The underlying problem is that the dependency graph can only give very conservative information about changes. An edge from A to B in the graph means that changing the value of A might potentially have an influence on the value of B. This is always correct but it might lead to many false positives for cases, like the one above, where a change to the input of some function does not actually change its output. In fact, the quality of dependency information given by this model is so weak that we only get any meaningful re-use during incremental compilation because we manually augmented it with an additional mechanism. Somewhat unintendedly, this additional mechanism turns out to be exactly what I’d wanted to introduce to the dependency tracking model anyway in order to alleviate the current model’s shortcomings.

A More Powerful Model

It’s a natural extension for the existing dependency tracking model to add some means that allows to determine if a node has actually changed after being flagged as having potentially changed. We do something like this already for the input nodes of our dependency graph: the AST/HIR nodes and commandline arguments. For each of those we compare if the current version has changed with respect to the cached version and only then flag dependents as also having (potentially) changed. In theory this can be done for any node in the graph. All you need is some way to tell whether the current value of a node is the same as the previous one. In the case of the AST, for each node we store a hash value of the nodes’ contents when persisting the dependency graph. But you could also store the actual value if that happens to be cheaper than the hash.

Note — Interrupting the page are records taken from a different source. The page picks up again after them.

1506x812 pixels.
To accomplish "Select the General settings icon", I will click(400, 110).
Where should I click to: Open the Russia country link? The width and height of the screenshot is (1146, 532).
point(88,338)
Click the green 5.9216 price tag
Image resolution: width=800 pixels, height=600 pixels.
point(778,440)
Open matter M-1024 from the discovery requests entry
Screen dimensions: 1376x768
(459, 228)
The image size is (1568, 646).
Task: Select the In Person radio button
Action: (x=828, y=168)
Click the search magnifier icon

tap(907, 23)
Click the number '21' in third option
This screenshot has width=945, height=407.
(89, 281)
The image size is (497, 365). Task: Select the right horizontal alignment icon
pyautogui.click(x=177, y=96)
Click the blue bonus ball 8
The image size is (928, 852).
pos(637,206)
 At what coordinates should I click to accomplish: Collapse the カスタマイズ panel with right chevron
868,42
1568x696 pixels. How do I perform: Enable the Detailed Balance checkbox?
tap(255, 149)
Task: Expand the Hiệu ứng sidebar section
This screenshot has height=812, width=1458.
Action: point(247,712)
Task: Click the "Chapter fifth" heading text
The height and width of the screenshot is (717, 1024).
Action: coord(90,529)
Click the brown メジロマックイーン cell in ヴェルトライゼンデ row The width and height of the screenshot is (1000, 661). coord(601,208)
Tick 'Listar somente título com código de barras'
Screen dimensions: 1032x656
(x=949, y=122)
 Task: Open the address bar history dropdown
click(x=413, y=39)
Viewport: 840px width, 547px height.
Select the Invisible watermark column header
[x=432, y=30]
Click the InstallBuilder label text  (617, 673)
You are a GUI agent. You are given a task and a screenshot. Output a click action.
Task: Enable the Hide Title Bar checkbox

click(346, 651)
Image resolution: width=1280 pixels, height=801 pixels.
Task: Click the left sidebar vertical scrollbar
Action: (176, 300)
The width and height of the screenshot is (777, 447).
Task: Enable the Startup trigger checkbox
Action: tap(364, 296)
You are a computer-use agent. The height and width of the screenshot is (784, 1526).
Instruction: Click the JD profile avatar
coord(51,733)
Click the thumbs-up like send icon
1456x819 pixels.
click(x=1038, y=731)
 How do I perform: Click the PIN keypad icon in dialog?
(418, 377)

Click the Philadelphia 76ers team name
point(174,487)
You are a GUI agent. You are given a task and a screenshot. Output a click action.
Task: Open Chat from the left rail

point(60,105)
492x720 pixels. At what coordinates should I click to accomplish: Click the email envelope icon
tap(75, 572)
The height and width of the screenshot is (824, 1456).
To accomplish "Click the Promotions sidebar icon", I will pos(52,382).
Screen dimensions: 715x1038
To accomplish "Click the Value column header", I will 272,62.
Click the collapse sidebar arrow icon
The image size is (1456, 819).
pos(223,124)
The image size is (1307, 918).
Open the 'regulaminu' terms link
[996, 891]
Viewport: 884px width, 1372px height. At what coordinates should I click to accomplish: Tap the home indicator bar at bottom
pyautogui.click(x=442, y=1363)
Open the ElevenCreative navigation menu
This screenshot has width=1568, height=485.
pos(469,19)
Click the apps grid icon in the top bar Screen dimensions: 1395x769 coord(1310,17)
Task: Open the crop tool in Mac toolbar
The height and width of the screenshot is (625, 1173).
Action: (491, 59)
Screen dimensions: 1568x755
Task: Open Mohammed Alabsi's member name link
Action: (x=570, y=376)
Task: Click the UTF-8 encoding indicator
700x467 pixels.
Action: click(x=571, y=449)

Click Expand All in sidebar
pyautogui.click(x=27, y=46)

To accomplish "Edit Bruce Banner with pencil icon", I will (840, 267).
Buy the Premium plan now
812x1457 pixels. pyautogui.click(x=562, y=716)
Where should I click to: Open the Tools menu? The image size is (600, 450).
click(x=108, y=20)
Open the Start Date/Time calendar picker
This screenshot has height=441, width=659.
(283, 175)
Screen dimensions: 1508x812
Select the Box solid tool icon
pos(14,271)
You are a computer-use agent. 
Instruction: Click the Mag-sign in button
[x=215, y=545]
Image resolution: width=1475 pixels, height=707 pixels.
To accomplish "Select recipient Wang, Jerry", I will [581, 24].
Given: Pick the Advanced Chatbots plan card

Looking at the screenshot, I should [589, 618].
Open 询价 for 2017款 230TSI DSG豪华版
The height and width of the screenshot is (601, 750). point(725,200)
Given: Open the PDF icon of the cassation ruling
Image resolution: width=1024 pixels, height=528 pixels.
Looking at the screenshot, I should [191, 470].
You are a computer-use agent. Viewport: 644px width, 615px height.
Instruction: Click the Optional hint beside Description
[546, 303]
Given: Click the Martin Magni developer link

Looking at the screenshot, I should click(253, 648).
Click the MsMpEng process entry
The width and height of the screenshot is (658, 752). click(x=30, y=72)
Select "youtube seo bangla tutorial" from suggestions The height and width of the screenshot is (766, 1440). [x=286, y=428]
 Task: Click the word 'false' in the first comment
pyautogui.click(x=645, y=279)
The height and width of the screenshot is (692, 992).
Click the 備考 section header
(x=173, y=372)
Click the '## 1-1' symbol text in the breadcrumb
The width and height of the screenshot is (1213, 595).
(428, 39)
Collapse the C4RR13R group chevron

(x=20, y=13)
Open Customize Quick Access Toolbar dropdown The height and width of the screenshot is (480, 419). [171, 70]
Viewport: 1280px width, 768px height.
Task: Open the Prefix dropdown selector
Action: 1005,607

With this information we can implement cache invalidation “firewalls” as Niko likes to call them: We can switch a node’s status back from maybe changed back to unchanged, thus stop cache invalidation short at that point – with potentially huge implications on transitive dependents of the node. Let’s take a look again at the example from before:

   AST(foo) --> FnSig(foo) --> TypeCheck(user_of_foo)

When the compiler discovers that the AST of foo has changed, it will flag FnSig and TypeCheck as potentially out-of-date. However, in contrast to what would happen with the current model, when it’s time to re-compute the function signature of foo, the compiler may discover that it is actually exactly the same as before and propagate this information down to its dependents, thus marking TypeCheck(user_of_foo) as unchanged again (that is, if no other dependency of TypeCheck(user_of_foo) requires it to be recomputed – more on that some other time). In a case like the above this can easily make the difference between having to re-compile one module and having to re-compile every single module in the code base.

Conclusion

I’m sure that switching to the more powerful model will result in much better re-use rates, especially when we start to cache MIR and type-checking information – because what we have now won’t scale well to that. The new model will also make the compiler’s implementation more unified by not requiring additional concepts for some places, like we do now for AST/HIR and codegen unit partitioning.

On the other hand, there will be some new implementation challenges. The current model is so simple and conservative that we can make some assumptions that make its implementation much easier (like the assumption that there is no harm in doing cache invalidation in one big swoop at the beginning of the compilation process). I’ll try to write about these new challenges and subtleties in follow-up posts, in no small part in order to get a good understanding of them myself before jumping into an actual implementation.